Comprehensive Analysis
The target ETF, EFV (iShares MSCI EAFE Value ETF), tracks the MSCI EAFE Value Index to hold large- and mid-cap undervalued stocks in developed markets outside North America. To determine its relative standing, we evaluate it against five genuinely substitutable peers: IVLU (a sister fund applying an enhanced factor screen), DFIV (an active systematic value competitor), FNDF (a fundamental index alternative), VYMI (a high-yield dividend proxy for value), and IEFA (the issuer's broad, core international baseline). This peer set encompasses traditional passive, advanced smart-beta, fundamental, and active strategies from top-tier managers. The comparison below covers four dimensions — past performance and returns, future performance outlook, cost efficiency and team, and risk.
Historically, EFV has posted moderate realized returns but has generally lagged both active value and broad core benchmarks over longer periods. Over a 10Y timeframe, EFV trailed the broad EAFE index by roughly 1.5 pp annualized, as its structural underweight to high-flying European tech and healthcare mega-caps dragged on performance. Against its own passive benchmark, EFV runs a tracking difference of around 30 bps to 35 bps per year. Within the pure value cohort, DFIV has delivered the strongest historical returns, outperforming EFV by roughly 2.0 pp (Strong) over trailing 5Y stretches. Meanwhile, IVLU and FNDF have remained closer to In Line with the target, separating by less than 1.0 pp in most cycles.
Looking at the structural features shaping future performance outlooks, EFV uses a traditional value screen anchored strictly to price-to-book and trailing earnings, which can sometimes ensnare investors in deteriorating "value traps." Conversely, IVLU mitigates this by using a forward-looking factor model that incorporates enterprise value and expected earnings. FNDF entirely breaks the link to market capitalization, positioning for the next cycle by re-weighting quarterly based on gross sales, cash flows, and dividends. For pure income focus, VYMI strictly isolates the top half of global dividend payers, making it highly sensitive to financial and energy sector cycles. DFIV is arguably best positioned for the coming cycle because its dynamic, daily-evaluated mandate efficiently balances low relative price with robust profitability, completely bypassing rigid, semi-annual index rebalancing rules.
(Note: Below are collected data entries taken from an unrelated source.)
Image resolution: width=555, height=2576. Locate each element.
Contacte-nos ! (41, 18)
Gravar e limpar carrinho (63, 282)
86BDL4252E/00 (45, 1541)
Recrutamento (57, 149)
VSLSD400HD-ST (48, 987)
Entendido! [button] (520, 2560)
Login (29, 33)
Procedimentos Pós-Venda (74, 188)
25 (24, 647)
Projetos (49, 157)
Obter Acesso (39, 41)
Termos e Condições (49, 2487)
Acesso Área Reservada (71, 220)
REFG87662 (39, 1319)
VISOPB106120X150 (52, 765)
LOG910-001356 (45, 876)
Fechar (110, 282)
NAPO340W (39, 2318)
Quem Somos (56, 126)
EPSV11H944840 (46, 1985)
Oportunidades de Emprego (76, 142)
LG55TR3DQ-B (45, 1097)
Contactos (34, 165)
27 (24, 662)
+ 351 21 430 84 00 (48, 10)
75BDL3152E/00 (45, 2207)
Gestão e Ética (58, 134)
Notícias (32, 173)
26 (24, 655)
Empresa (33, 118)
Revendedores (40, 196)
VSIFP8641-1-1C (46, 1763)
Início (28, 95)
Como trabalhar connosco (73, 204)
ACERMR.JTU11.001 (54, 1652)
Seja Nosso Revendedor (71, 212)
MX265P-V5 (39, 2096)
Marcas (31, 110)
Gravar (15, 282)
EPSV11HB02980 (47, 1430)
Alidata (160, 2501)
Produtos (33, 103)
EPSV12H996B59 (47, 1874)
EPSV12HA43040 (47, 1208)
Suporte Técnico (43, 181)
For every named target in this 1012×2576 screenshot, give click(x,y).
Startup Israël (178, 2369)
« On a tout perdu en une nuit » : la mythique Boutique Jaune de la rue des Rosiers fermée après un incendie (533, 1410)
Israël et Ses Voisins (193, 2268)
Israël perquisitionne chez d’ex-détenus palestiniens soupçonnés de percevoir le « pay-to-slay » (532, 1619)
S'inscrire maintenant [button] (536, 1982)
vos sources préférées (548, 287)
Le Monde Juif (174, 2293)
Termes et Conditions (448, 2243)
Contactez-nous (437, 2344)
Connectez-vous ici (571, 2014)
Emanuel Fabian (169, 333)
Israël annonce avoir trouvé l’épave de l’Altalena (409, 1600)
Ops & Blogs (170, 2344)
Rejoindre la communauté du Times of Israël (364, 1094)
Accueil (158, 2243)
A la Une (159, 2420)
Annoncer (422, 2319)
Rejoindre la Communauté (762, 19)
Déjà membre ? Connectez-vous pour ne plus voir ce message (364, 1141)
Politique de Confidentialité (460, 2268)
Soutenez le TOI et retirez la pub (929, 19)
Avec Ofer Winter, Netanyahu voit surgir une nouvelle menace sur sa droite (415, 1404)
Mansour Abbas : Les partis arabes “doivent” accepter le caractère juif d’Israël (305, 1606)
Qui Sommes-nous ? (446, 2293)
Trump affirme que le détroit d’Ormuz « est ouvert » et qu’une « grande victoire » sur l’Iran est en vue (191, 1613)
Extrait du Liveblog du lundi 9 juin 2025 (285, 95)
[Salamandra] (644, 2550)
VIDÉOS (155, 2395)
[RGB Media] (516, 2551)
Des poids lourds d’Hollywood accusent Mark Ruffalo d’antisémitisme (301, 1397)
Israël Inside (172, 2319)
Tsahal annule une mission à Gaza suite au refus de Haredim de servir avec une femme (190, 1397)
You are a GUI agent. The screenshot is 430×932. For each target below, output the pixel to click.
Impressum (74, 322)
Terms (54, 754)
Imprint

When evaluating cost efficiency and team, EFV is relatively expensive for a traditional index fund, charging a 31 bps expense ratio. The fee gap versus the cheapest peers in this set—VYMI and IEFA—is a steep 24 bps (Weak (fee drag)). Even among more complex methodologies, EFV fails to offer a pricing advantage; DFIV charges an In Line 27 bps for fully active systematic management, while FNDF charges 25 bps. Liquidity is excellent across the board, with EFV boasting $24.9B in AUM and trading an average daily volume exceeding $70M. Ultimately, EFV carries the most all-in cost drag when considering fees against its passive mandate, whereas IEFA (with $186B in AUM) and VYMI (with $19B) stand out as the cheapest and most liquid vehicles in the group.
In terms of risk analysis and drawdown behavior, traditional value funds provide solid downside protection during rate-driven sell-offs but struggle in broader panics. During the 2022 bear market, EFV proved its stylistic worth by suffering only a shallow -6% drawdown, vastly outperforming the broad IEFA baseline, which took a heavier -16% hit. However, during the 2020 pandemic crash, traditional international value carried the most tail risk, with EFV plunging roughly -34% while broad core proxies fell slightly less. Concentration risk is notably low across this category; EFV caps its top-10 holdings weight at roughly 15%, identical to the broad diversification seen in FNDF and VYMI. While IEFA is the most broadly diversified fund overall, DFIV has historically protected capital best during value-led corrections due to its strict profitability and cash-flow screens.
Overall, DFIV wins the international value category by offering a superior structural methodology and stronger net-of-fee returns than its passive counterparts. For a taxable 10+ year buy-and-hold account seeking core developed markets exposure, IEFA wins on fees and broad diversification without taking a stylistic bet. For income-first retail portfolios, VYMI serves as a high-yielding, low-cost substitute for traditional value funds. For contrarian investors seeking an automated buy-low mechanism, FNDF provides an excellent fundamental approach. For factor purists willing to tolerate tracking error for enhanced value metrics, IVLU is a direct, modern upgrade over standard screens. Overall, EFV sits at the Weak end of its peer set because its traditional index methodology and higher fee drag leave it structurally disadvantaged against modern systematic and fundamental value alternatives.